Значение, придаваемое нашим обществом проблеме точности, не ограничивается только лишь сферой умственных способностей. Отмечая средний за день индекс Доу-Джонса для акций промышленных компаний, кое-кто, возможно, полагает, будто «держит руку на пульсе» рынка ценных бумаг, коль скоро ему с такой точностью известно, что там творится. По существу же индекс Доу-Джонса для промышленных компаний представляет лишь ничтожно малую долю акций на фондовой бирже Нью-Йорка и ни одной акции ни на Американской фондовой бирже, ни на множестве бирж, не являющихся американскими. Более того, этот индекс даже не может служить беспристрастным индикатором состояния дел на рынке.
К примеру, в течение почти всего 1994 года происходивший время от времени лихорадочный рост индекса Доу-Джонса, охватывающего акции больших промышленных концернов, затушевывал тот факт, что на рынке в целом дела обстояли не лучшим образом. Многие немало удивлялись, слыша по радио и телевидению хорошие новости об идущих в гору акциях и обнаруживая, что в то же самое время их собственные ценные бумаги идут в противоположном направлении. А индекс Standard & Poor‘s 500, в большей мере (хотя тоже не полностью) отражающий состояние рынка в целом, едва шелохнулся.

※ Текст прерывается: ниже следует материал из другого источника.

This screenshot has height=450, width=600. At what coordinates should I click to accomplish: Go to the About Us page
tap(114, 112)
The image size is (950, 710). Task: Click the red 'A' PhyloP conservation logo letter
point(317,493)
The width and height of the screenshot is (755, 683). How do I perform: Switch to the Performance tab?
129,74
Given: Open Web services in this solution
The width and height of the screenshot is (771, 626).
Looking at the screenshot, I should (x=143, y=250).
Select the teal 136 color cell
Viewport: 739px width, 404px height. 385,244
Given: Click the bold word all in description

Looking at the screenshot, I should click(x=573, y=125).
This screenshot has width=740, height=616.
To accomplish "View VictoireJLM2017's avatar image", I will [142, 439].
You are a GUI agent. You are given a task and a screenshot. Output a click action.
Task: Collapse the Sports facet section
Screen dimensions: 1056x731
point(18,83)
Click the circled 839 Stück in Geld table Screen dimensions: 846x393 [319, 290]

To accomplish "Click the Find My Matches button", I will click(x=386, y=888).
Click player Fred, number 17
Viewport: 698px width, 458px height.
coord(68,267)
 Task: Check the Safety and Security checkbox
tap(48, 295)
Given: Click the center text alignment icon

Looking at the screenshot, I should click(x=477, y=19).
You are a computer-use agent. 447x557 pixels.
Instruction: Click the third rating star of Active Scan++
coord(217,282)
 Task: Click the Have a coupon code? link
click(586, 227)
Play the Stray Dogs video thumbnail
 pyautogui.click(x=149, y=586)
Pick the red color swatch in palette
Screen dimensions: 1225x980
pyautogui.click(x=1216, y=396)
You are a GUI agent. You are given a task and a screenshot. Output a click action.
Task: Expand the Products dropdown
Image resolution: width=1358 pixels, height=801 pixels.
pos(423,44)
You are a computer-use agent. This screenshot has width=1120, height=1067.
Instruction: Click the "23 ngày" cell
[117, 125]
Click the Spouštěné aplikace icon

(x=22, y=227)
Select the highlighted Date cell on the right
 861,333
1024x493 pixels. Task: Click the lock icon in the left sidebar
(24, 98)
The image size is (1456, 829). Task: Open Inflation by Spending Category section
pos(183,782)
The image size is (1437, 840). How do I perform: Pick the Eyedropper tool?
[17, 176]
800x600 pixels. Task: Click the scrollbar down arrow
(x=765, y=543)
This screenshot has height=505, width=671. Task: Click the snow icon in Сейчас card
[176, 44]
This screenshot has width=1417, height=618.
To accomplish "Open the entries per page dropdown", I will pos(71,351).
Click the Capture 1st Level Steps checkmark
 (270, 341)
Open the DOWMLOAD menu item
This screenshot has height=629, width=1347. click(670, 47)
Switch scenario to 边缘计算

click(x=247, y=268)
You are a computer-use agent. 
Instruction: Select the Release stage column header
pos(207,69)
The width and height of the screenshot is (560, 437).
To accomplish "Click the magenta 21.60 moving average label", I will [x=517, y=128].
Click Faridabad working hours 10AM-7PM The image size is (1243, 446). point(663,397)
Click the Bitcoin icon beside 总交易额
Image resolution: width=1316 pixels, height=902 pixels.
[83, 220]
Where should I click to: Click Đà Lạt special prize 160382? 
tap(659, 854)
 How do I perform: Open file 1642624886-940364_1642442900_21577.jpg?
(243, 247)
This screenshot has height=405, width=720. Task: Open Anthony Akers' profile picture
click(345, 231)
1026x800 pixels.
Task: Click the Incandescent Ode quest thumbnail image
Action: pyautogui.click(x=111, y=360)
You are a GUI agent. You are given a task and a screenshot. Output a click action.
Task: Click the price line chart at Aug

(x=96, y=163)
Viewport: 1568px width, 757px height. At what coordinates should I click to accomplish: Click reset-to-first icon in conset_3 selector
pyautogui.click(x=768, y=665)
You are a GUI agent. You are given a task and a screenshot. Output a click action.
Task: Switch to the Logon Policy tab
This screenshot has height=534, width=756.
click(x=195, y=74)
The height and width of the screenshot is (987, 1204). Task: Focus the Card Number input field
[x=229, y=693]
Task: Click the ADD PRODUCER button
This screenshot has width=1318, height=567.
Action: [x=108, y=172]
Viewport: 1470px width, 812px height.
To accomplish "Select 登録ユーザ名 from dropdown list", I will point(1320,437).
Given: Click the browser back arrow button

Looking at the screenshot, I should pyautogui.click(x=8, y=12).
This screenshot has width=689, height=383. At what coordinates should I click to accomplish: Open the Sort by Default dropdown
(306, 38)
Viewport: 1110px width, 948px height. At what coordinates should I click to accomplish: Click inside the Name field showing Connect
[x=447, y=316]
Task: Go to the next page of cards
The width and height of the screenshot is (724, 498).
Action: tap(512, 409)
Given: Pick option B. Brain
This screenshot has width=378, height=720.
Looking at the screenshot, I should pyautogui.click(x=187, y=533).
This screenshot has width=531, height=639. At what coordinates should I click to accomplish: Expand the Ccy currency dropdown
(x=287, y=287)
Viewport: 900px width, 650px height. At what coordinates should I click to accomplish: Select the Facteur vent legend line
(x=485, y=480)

Вызывает серьезные опасения тот факт, что на основании такой псевдоколичественной точности – информации, которая в численном отношении точна, но в концептуальном плане не имеет с точностью ничего общего, – принимаются важные решения. Так, подборщики пакетов акций, вооруженные всевозможными количественными показателями, не всегда оказываются в выигрыше, тогда как случайным образом собранные пакеты акций (по существу привязанные к рыночному индексу курсов), как правило, дают прибыль более высокую, чем портфели, составленные с учетом индексов, производящих впечатление чрезвычайно точных. И в самом деле, управляемые профессионалами взаимные фонды лишь от случая к случаю функционируют успешнее, чем рынок в целом.
Цифры обладают властью и в других сферах. Для примера обратимся к такой далекой от психологии отрасли, как нефтеразведка. Затронув в беседе с директорами компании, специализирующейся в обнаружении залежей нефти, проблему псевдоточности, я был поражен, услышав, что перед нефтеразведочными фирмами стоят те же проблемы, что и перед исследователями, занимающимися психологическими измерениями. Они не могут сказать наверняка, будет ли обнаружена нефть на данном участке. Что они действительно могут, так это получить оценки вероятности обнаружения здесь нефти. А поскольку бурение непродуктивных скважин обходится слишком дорого, нефтяные компании предпочитают вести бурение только там, где нефть есть наверняка. Тем не менее со слов директоров выходило, что сами они обычно предпочитают пользоваться точной количественной информацией, а не сведениями, менее поддающимися количественному определению, даже если эти сведения оказывались в прошлом более достоверными. Иными словами, бурильщики при выборе «потенциально перспективных акций» совершают те же ошибки, что и психологи с педагогами. Они предпочитают «железные сведения», даже если последние представляются подозрительными.